The deal includes the sale of the French insurer's 50% stake in AXA Gulf, a stake of 34% in Saudi Arabia-based AXA Cooperative Insurance, and a stake of 28% in the UAE-based AXA Green Crescent Insurance.
AXA Gulf has operations across Bahrain, the UAE, Oman, and Qatar.
This transaction marks another step in AXA’s continued simplification journey
As part of the transaction, Yusuf Bin Ahmed Kanoo, one of the largest conglomerates in the Gulf Region, will also sell its shareholding in AXA Gulf and in AXA Cooperative Insurance Company.
Gulf Insurance Group is backed by Kuwait Projects Company (KIPCO) and Canada-based Fairfax Financial.
AXA CEO Thomas Buberl said: "This transaction marks another step in AXA's continued simplification journey. We are convinced that AXA's operations in the Gulf region will benefit from GIG's leadership and scale in the region, to further pursue their focus on delivering growth and excellent customer service."
AXA's insurance businesses in the Gulf region have a total of more than 1,000 employees. The businesses are said to cater to more than one million customers via more than 30 branches and sales outlets.
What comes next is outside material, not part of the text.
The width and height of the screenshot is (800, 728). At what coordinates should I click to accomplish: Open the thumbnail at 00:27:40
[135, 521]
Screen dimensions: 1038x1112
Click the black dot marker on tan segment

Paul Adamson, CEO of AXA Gulf, said: "Myself and the management team of AXA in the Gulf region are delighted that our new investors have a strong commitment and established footprint in the region through GIG complemented by the global Insurance brand of Fairfax.
Gulf Insurance Group CEO Khaled Saoud Al Hasan said: "This acquisition marks yet another step in Gulf Insurance Group's expansion journey. The regional experience of KIPCO and the international exposure of Fairfax make us well-positioned to take AXA's Gulf operations to the next level.
"This transaction will bring us into new insurance markets in Oman and Qatar, and increase our operations in Saudi Arabia, Bahrain and the UAE.
The company said in a statement it expects to close the deal by the third quarter of next year.